8. Adjustable input tax.– (1) Notwithstanding anything contained in this Act, in relation to a tax period, a
registered person shall not be allowed to adjust input tax in excess of ninety per cent of the output tax for
that tax period:

Provided that the restriction on the adjustment of input tax in excess of ninety percent of the output tax,
shall not apply in case of fixed assets or Capital goods:

Provided further that the Board may by notification in the official Gazette, exclude any person or class of
persons from the purview of sub-section (1).
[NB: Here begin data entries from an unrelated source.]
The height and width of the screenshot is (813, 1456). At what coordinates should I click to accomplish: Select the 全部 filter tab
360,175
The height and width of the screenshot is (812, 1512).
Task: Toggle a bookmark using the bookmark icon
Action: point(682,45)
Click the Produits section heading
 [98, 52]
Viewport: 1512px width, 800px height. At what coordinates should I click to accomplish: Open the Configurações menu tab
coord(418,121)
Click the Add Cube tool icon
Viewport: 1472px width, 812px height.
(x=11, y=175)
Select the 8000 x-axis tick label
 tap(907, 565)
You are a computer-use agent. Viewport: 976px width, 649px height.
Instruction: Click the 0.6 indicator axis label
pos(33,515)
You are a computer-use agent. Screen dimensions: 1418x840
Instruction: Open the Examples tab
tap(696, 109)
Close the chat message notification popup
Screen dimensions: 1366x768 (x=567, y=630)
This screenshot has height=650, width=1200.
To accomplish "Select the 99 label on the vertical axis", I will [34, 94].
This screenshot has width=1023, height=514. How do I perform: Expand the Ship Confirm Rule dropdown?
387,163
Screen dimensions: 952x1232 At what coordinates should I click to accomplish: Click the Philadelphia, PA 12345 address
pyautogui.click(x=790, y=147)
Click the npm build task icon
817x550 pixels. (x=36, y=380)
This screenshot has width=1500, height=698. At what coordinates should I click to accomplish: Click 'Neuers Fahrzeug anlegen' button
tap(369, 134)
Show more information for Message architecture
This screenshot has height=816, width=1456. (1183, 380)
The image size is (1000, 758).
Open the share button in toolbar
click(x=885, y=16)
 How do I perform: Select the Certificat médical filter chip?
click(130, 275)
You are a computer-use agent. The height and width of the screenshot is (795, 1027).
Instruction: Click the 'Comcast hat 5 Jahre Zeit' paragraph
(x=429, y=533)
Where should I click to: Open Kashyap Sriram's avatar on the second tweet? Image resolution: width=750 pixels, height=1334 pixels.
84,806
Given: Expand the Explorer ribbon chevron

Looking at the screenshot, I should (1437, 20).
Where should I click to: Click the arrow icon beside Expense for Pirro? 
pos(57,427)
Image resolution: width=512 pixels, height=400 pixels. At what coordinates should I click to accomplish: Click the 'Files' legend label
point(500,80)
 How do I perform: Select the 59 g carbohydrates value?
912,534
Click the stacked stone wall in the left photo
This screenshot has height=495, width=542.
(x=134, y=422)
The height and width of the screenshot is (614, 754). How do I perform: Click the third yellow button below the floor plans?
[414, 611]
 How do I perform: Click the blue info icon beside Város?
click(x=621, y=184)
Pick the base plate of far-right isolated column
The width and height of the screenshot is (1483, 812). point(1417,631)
14. Registration.— (1) Every person engaged in making taxable supplies in Pakistan, including zero-rated
supplies, in the course or furtherance of any taxable activity carried on by him, falling in any of the
following categories, if not already registered, is required to be registered under this Act, namely:-

g) a manufacturer who is not running a cottage industry;


h) a retailer who is liable to pay sales tax under the Act or rules made thereunder, excluding such retailer
required to pay sales tax through his electricity bill under sub-section (9) of section 3;
i) an importer;
j) an exporter who intends to obtain sales tax refund against his zero-rated supplies;
k) a wholesaler, dealer or distributor; and
l) a person who is required, under any other Federal law or Provincial law, to be registered for the
purpose of any duty or tax collected or paid as if it were a levy of sales tax to be collected under the
Act.

(2) Persons not engaged in making of taxable supplies in Pakistan, if required to be registered for making
imports or exports, or under any provisions of the Act, or any other Federal law, may apply for registration.